** Start MATERIAL **
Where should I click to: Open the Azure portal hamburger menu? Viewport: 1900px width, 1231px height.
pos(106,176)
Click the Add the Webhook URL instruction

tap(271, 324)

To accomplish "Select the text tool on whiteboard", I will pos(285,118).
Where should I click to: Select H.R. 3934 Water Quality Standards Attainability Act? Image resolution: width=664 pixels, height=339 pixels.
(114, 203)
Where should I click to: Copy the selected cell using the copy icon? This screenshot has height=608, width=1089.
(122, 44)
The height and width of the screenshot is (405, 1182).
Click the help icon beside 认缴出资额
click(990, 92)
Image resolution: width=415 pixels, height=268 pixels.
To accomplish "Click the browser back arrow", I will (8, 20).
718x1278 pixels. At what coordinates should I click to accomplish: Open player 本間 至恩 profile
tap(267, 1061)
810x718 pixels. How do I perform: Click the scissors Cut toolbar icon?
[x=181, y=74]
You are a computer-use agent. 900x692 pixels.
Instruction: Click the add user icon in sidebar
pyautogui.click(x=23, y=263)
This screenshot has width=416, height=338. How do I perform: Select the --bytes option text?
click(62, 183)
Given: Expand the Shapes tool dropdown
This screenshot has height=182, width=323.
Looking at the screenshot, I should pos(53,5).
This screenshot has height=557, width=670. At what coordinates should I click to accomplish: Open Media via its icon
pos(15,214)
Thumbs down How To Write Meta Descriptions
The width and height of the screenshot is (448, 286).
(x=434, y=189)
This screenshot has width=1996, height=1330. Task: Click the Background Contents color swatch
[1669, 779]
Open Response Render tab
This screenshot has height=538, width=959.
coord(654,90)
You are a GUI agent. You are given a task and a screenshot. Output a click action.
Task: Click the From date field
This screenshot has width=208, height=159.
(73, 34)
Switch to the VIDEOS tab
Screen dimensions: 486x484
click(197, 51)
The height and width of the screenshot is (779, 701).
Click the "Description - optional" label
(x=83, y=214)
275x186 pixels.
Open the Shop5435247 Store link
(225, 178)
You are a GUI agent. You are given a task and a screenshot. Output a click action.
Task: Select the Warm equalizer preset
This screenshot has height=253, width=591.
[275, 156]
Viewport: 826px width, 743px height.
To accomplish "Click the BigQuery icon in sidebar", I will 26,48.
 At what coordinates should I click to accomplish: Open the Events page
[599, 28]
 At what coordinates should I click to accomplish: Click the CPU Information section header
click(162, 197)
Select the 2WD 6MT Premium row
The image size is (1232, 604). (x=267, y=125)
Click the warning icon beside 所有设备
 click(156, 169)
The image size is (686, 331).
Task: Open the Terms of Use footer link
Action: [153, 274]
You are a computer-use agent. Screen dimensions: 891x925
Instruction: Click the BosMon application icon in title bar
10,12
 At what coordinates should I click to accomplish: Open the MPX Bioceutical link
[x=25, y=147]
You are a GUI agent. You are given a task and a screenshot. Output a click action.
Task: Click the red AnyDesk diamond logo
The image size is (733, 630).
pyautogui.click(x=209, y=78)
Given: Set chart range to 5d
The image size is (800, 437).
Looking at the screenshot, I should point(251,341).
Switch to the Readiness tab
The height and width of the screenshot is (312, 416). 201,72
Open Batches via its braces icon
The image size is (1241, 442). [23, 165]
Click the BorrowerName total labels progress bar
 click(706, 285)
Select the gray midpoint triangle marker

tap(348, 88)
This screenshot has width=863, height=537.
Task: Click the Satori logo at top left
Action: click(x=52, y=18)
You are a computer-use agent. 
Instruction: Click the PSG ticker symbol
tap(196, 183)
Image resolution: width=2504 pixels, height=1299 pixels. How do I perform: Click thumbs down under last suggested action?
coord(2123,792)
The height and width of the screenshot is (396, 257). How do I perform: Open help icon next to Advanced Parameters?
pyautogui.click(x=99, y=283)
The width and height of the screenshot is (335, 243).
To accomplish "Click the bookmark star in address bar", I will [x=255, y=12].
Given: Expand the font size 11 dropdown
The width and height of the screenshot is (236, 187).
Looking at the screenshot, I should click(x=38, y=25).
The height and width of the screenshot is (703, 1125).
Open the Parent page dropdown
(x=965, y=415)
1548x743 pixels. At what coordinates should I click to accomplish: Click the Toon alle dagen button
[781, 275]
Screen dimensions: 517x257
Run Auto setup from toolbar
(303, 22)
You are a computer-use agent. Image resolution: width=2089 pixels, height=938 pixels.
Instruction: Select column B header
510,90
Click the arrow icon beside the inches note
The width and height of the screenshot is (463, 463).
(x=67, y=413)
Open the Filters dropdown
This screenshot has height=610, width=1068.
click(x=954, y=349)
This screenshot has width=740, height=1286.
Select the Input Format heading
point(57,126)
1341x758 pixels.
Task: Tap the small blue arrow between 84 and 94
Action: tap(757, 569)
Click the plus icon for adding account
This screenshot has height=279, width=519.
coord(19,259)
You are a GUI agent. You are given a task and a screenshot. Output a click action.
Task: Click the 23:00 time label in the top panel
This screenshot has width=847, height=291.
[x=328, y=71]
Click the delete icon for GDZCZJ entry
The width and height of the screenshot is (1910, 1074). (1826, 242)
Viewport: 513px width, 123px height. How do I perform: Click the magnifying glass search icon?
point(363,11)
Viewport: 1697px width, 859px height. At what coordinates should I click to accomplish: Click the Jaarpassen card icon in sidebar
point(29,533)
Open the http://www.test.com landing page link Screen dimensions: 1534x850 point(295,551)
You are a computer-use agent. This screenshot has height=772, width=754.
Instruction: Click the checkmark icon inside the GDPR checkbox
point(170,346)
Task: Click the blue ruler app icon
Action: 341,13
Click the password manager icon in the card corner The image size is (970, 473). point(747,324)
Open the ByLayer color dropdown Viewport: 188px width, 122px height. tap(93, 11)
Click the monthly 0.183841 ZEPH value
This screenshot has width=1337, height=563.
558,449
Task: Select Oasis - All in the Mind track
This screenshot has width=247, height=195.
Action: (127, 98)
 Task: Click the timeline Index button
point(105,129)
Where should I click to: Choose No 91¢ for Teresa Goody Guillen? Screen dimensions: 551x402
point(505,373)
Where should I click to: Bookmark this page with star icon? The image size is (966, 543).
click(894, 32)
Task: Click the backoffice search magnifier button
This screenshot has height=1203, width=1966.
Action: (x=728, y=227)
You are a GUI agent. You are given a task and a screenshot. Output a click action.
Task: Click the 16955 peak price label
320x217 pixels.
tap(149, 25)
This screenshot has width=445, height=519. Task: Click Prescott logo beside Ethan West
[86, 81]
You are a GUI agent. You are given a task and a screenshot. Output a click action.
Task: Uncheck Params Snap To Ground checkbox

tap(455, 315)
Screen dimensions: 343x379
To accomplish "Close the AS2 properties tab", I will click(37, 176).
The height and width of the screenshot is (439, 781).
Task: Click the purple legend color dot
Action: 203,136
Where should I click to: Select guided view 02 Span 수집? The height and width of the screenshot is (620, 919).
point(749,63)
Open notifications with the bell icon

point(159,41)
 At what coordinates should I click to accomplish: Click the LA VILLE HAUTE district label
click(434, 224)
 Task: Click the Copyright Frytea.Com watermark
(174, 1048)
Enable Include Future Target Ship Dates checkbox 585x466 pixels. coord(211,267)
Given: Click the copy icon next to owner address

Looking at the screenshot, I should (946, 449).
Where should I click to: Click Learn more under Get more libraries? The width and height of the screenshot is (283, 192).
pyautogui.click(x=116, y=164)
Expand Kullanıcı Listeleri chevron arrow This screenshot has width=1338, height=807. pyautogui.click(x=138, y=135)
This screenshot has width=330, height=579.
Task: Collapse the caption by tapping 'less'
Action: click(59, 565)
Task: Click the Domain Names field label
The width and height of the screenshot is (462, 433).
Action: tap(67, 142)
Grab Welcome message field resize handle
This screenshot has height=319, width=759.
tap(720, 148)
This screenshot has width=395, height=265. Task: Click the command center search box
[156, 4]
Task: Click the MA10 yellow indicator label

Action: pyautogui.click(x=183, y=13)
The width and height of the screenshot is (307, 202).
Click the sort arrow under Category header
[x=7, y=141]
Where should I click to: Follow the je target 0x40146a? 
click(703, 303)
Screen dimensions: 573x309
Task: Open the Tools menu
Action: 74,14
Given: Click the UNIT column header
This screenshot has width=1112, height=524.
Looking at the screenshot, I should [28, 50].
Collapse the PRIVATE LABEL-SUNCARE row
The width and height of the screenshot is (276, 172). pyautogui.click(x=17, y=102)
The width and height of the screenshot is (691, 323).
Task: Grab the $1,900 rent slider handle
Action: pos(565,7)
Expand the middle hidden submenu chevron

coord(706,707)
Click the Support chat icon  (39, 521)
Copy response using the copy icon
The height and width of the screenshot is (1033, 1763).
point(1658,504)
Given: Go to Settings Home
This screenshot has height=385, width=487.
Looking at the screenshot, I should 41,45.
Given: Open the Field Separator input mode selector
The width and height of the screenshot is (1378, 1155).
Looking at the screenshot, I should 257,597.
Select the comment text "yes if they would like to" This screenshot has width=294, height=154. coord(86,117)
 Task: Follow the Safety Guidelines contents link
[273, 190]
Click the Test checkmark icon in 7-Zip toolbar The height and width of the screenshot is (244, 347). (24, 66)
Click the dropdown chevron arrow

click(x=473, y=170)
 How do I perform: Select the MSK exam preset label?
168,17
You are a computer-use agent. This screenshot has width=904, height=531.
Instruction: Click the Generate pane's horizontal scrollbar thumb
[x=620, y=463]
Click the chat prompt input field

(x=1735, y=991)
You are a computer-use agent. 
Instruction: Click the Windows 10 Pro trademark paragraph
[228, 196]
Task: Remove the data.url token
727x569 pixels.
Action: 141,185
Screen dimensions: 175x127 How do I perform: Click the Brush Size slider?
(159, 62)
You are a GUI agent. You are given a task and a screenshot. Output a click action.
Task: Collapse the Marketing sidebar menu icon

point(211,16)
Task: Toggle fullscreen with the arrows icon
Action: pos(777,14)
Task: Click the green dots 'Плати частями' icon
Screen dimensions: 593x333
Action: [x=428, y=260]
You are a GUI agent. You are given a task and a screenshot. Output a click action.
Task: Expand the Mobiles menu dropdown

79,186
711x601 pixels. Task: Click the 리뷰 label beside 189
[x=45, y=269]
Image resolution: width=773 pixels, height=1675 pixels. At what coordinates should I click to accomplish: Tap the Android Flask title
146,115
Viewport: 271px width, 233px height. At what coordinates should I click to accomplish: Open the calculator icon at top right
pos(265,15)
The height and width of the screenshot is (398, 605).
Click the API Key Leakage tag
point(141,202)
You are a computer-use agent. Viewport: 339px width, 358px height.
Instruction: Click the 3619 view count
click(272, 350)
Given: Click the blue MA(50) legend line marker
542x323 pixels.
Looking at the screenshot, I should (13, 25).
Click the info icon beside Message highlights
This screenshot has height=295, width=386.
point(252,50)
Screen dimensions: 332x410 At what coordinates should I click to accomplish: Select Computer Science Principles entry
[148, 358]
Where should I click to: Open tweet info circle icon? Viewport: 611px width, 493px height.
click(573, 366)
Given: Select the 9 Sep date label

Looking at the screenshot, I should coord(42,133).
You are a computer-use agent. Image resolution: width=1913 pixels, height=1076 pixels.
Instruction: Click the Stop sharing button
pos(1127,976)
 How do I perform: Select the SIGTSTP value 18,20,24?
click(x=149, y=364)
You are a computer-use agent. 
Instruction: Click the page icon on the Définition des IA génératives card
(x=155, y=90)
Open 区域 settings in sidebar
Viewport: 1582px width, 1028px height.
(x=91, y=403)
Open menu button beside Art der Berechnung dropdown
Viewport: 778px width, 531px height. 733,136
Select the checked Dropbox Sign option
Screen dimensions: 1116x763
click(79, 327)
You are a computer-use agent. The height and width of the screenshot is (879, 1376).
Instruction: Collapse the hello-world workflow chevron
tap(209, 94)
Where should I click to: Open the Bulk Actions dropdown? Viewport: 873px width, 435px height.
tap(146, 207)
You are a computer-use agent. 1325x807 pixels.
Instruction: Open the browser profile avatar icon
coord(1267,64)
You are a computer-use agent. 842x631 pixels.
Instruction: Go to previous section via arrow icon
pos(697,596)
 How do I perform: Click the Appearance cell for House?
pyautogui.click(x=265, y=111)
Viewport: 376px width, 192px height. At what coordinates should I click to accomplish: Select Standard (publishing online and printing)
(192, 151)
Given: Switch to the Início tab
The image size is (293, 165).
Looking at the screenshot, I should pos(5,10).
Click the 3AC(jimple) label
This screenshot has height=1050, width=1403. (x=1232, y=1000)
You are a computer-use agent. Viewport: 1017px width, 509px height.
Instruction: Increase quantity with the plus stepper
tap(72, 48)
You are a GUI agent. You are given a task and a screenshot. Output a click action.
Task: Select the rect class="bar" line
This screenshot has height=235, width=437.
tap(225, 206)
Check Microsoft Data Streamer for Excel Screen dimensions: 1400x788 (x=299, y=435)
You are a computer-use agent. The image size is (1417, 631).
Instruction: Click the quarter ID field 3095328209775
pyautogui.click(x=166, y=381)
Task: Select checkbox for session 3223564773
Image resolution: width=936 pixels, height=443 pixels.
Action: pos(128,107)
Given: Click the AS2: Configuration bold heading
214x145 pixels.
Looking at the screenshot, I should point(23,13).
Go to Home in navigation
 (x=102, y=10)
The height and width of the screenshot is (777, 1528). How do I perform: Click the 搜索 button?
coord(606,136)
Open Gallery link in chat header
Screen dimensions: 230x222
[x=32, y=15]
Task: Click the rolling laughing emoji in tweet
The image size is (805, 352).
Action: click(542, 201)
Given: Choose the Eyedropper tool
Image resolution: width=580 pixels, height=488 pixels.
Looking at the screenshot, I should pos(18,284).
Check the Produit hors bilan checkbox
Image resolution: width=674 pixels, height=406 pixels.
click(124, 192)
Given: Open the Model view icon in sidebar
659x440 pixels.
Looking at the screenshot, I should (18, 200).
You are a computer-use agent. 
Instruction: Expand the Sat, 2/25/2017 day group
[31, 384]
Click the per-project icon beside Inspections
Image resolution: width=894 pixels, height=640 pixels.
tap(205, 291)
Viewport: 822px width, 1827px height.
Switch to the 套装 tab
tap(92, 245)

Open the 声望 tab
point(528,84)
** End MATERIAL **
INSTRUCTIONS FOR THE TASK:
In the part of the rows that opens with the line containing "You are a computer-use agent. Image resolution: width=1913" and closes with the line containing "(x=91, y=403)", substitute "Task" for every occurrence of "Instruction" and reproduce only those lines, with nothing else altered.

SOLVED PROBLEM:
You are a computer-use agent. Image resolution: width=1913 pixels, height=1076 pixels.
Task: Click the Stop sharing button
pos(1127,976)
 How do I perform: Select the SIGTSTP value 18,20,24?
click(x=149, y=364)
You are a computer-use agent. 
Task: Click the page icon on the Définition des IA génératives card
(x=155, y=90)
Open 区域 settings in sidebar
Viewport: 1582px width, 1028px height.
(x=91, y=403)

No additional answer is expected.